Something else jumps out: Harvest Prep serves a large population of children in poverty as measured by eligibility for Free Lunch. Yes, there are public schools in Minneapolis that serve more, but Harvest bests the district average (as do all charters in the city).
So what's the problem? The school scores very well in tests. They have many children who live in poverty. They have a 100% minority student population. Isn't this exactly what a successful charter school is supposed to look like?
In Minneapolis, one-quarter of the students are Limited English Proficient, but not one student at Harvest is*. This isn't surprising; you wouldn't expect a school serving black children to have many children who don't speak English at home (unless they went out of their way to recruit African immigrant children, which it doesn't appear they do). This is going to affect math scores, because so much of the testing is inevitably in applied mathematics, which requires good reading skills.
Further, the average special education population in the Minneapolis public schools is three times that of Harvest's. That's got to have a big affect on testing.
Now, I don't mean to knock Harvest by pointing this out - far from it. This school may well be doing a lot of great things (I'm not prepared to say for sure until I see the attrition rates, among other things). There's no disputing they are getting great test scores from children who traditionally do very poorly on exams such as these. Good for them.
No, my problem, once again, is with the charter cheerleaders and their friends in the press who fail to see that "successful" charters are very often not replicable because they serve different student populations than public schools.

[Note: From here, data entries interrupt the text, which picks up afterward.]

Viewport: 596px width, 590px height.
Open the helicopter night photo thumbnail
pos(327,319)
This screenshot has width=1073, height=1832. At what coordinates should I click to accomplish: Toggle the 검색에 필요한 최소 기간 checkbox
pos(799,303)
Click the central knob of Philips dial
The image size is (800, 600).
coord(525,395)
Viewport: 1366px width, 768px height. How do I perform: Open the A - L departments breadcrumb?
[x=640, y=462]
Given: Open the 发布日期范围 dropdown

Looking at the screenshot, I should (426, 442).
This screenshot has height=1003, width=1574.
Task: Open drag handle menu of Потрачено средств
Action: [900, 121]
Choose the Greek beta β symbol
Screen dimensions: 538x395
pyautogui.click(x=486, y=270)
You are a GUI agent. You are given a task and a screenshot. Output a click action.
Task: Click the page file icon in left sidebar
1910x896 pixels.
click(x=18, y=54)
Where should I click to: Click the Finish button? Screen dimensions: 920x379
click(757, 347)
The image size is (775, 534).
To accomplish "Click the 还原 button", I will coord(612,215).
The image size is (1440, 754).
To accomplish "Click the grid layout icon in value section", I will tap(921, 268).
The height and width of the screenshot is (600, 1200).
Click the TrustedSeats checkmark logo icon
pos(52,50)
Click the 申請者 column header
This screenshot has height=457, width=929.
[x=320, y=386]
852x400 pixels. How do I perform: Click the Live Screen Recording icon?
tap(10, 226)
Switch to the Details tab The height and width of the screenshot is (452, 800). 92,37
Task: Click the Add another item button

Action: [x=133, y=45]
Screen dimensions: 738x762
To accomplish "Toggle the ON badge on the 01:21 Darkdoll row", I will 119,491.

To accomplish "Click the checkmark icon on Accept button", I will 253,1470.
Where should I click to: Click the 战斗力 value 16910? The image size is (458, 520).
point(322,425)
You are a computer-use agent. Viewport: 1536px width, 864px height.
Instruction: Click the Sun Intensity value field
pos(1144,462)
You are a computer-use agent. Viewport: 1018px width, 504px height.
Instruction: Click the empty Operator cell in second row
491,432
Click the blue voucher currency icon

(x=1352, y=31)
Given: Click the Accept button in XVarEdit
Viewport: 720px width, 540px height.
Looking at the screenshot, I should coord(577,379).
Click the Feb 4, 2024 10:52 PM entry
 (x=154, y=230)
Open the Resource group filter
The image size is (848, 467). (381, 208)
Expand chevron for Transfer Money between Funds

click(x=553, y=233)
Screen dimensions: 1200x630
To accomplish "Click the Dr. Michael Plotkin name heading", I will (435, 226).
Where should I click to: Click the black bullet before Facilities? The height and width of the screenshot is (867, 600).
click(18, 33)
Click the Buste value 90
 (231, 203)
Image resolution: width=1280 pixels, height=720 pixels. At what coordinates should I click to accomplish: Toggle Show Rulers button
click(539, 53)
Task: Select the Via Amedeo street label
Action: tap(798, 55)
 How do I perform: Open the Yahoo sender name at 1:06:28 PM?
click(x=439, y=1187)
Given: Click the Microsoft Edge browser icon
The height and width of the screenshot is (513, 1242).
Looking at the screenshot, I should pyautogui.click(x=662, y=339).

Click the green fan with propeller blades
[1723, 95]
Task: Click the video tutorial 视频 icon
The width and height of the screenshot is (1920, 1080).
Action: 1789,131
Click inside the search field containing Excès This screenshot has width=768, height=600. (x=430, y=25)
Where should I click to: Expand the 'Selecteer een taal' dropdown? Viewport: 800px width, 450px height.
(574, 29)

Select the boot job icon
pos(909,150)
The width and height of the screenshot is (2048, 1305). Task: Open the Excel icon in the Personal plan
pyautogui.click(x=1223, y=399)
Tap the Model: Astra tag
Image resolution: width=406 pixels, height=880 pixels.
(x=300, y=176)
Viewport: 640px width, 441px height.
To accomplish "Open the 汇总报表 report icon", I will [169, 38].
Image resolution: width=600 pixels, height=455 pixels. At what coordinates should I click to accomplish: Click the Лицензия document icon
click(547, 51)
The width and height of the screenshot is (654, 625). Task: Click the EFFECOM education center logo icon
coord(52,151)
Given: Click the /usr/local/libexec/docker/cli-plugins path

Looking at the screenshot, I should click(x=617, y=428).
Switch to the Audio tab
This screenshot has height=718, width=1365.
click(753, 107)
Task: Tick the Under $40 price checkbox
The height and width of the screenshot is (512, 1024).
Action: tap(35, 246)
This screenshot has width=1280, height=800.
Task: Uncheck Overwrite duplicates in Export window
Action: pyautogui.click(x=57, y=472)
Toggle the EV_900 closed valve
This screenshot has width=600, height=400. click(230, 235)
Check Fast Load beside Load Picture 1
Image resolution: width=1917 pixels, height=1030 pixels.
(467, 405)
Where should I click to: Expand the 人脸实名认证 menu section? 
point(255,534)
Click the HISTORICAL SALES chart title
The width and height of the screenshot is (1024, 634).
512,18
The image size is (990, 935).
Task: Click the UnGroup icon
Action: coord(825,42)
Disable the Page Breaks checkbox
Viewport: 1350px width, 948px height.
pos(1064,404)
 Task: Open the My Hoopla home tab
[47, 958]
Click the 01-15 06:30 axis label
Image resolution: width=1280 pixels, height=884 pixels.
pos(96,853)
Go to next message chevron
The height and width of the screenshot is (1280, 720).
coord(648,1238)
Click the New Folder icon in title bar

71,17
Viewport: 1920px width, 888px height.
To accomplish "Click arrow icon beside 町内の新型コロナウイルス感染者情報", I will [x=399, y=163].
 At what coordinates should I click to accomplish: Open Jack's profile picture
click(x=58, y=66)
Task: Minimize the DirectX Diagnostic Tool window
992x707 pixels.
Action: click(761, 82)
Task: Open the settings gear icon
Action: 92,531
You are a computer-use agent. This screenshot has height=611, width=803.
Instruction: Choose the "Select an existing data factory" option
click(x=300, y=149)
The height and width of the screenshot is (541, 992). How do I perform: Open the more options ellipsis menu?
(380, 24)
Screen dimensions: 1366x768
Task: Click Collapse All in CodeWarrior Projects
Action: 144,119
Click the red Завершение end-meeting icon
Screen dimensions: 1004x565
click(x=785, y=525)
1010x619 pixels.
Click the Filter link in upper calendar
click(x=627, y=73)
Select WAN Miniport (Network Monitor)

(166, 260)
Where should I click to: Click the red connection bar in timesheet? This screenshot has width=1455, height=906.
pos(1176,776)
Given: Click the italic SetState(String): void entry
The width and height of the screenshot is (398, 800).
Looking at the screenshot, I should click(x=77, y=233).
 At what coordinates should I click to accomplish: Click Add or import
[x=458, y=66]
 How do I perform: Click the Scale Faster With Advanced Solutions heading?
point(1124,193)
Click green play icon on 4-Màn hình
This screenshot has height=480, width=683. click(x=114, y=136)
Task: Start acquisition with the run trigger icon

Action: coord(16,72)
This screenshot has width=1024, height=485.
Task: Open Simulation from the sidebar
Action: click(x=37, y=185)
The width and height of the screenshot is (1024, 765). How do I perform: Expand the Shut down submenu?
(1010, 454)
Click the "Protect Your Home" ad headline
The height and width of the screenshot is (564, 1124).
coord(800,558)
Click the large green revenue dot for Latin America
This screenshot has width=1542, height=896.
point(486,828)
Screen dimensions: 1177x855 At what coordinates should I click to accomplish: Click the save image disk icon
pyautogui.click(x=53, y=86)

Further, no one - at least, not The Economist - wants to discuss the very real issue of whether the segregation that takes place in a charter like Harvest is worth the "success" of the students. Are we saying that young African-American children can't learn in an environment that mixes children of different races and children with differing proficiency in English and children with differing special needs? Are schools that segregate the best we can do for urban children?
Don't expect The Economist to ask; instead, expect tripe like this:
Charter schools have been successful because they offer freedom to shape the school to the pupils, rather than the other way round. Schools can change the length of the school day, fire bad teachers and spend their money as they wish. At Harvest Prep the school year is continuous, with short and relatively frequent bursts of holiday, because that keeps learning on track and kids out of trouble.Oh, please. The school is closed from July 1 to August 20; that's hardly "continuous." The last three weeks were "early release" days. Are you telling me another few weeks and extended hours four days a week for part of the year makes a huge difference, but it's not worth mentioning that there is not one LEP student in the entire school? Come on.
This article, like so much writing and lecturing and moviemaking about charters, just won't face facts. Charter schools are not replicable. We can't have a serious discussion about them until we all are willing to face this simple truth.
* Geek note: I've worked with data enough to know you can't always trust it - garbage in, garbage out. The spreadsheet from the MNDOE had "NULL" for Harvest's LEP number, but there is a chance that "NULL" could be wrong; it could mean no data was reported. I really don't think that's the case; again, I don't think a school with close to a 100% black population is going to have many LEP kids, if any. But, as always, caveat lector.